A few days later, reminded that Peter's Annual Family Reunion was coming up, and having been volunteered to make a first course (not a difficult task- my faithful tabbouleh came to the rescue) and a dessert, I opened it up at the cakes section (real cakes, not French cakes!), and came up with The Whiteout Cake.

Which looked pretty nice. A long recipe, longer than what I'd usually make, but a challenge is always good. And I need to break out of my usual habits and recipes I've repeated so many times...

The problem was... I didn't start until just before 9 p.m.

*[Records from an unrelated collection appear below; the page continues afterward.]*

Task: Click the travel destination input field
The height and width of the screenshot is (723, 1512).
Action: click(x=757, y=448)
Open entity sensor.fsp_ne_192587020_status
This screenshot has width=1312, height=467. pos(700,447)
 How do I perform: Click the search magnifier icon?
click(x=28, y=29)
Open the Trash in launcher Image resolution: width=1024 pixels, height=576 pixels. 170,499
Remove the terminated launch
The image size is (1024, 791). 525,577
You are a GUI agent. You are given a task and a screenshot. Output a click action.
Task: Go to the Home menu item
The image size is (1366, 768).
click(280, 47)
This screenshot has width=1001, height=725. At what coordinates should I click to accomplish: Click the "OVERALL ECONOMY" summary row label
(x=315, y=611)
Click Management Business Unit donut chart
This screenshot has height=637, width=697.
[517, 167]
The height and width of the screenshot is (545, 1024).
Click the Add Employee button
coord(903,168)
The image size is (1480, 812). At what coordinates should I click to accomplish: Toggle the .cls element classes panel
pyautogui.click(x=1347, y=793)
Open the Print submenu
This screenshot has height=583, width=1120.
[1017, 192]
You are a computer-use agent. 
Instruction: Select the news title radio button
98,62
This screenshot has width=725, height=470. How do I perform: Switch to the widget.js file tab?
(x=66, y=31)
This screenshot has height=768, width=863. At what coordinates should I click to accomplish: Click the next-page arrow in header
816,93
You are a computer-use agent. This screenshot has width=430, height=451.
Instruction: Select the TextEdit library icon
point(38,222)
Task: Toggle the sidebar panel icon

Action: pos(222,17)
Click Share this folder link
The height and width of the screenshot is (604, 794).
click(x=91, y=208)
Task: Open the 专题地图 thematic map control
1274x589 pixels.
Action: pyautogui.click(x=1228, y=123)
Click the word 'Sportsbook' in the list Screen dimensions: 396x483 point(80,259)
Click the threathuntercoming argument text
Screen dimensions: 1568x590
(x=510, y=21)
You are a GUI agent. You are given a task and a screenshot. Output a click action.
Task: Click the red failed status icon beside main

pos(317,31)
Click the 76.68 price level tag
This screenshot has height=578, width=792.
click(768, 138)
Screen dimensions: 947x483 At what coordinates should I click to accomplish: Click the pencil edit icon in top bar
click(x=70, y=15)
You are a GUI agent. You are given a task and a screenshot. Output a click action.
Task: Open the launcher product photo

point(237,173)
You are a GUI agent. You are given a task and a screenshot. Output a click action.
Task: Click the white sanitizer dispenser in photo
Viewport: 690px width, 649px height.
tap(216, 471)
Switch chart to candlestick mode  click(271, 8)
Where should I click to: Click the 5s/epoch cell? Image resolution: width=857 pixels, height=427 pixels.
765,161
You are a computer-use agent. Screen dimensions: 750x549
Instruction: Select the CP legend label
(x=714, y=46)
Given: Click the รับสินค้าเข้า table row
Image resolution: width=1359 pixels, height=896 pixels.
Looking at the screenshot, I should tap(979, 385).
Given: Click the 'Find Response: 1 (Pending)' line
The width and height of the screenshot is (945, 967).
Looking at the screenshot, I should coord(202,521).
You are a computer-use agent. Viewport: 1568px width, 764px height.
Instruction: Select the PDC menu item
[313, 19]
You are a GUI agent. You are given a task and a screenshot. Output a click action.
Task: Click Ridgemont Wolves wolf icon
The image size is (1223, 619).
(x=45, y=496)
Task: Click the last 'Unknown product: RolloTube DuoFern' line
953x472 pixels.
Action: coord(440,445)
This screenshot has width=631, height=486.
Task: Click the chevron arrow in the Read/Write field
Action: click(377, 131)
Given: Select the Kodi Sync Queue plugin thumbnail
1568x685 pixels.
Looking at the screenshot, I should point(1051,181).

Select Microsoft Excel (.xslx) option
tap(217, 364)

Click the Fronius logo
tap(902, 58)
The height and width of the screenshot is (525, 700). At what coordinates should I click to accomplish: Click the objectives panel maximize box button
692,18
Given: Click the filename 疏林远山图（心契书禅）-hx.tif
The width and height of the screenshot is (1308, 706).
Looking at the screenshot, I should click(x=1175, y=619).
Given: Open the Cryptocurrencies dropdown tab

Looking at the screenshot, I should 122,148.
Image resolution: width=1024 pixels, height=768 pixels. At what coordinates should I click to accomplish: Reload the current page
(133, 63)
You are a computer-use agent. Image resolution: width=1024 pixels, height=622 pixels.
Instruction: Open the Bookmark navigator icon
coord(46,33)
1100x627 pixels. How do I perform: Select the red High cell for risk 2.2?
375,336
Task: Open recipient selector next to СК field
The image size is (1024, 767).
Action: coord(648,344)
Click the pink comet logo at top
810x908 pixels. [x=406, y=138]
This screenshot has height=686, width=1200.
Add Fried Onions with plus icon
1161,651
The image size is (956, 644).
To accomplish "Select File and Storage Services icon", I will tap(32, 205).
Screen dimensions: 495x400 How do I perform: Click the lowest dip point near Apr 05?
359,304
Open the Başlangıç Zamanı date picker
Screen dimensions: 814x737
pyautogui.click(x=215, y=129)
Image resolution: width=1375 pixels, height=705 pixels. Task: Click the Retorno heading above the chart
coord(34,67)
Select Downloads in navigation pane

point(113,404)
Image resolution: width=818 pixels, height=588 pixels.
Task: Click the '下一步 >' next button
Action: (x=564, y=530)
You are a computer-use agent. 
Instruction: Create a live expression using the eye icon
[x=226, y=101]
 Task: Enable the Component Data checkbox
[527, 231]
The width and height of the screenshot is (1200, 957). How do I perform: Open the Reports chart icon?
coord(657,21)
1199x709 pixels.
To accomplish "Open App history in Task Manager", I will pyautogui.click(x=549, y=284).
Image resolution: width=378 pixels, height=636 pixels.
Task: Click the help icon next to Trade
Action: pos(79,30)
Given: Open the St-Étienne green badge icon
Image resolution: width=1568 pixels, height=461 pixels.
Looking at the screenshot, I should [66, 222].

Nor did I realise that I was going to end up using my blender (and wishing I had a second blender), four mixing bowls, two measuring cups, two measuring spoons, numerous other spoons and forks, several knives, both spatulas, and a heap of other tools.

Yeah. Well. A professional kitchen would have been nice too.

Ingredients (copyright Baked, as above; slightly tweaked by me as indicated):
- 2.5 cups farine fleur (cake flour)
- 3/4 cup flour
- 1 tbs baking powder
- 1 tsp baking soda
- 3/4 teaspoon salt
- 115 g butter (my apologies, but although I have an American measuring cup, and am quite happy to measure things like flour and sugar in it, I'm not trying to cram butter into it! Hence, I convert, with a handy online tool)
- 1/2 cup vegetable fat for cooking (vegetable shortening- I had to figure this one out by cramming it into the cup, and very annoying it was too)
- 1 3/4 cups sugar
- 3 vanilla pods, seeded (my change- I couldn't find pure vanilla extract, so couldn't put it one tbs thereof)
- 1 large egg
- 1 1/2 cups ice cold water
- 3 large egg whites, at room temperature (I then made mayonnaise with the yolks)
(- 1/4 tsp cream of tartar- in brackets because I didn't have any and have no idea what it is in French nor where to get it, so I didn't bother)


Preheat the oven to 325F/170C. Butter three (two, in my case) 8-inch (20 cm) round cake pans, flour them, tip out excess flour.

Sift the flours, baking powder, baking soda, and salt together. Set aside.

In the bowl of the blender, fitted with the paddle attachment (first time I've used that, and I've had the blender about 5 years!), beat the butter and vegetable fat together until creamy. Add the sugar and vanilla and beat until fluffy. Scrape down the bowl repeatedly. Add the egg whites, beat until "just" combined, whatever that means. Add the flour mixture, alternating with the ice water, in three separate additions, beginning and ending with the flour mixture (read that twice- it means you add the water twice, and the flour three times). Scrape down the bowl, mix again.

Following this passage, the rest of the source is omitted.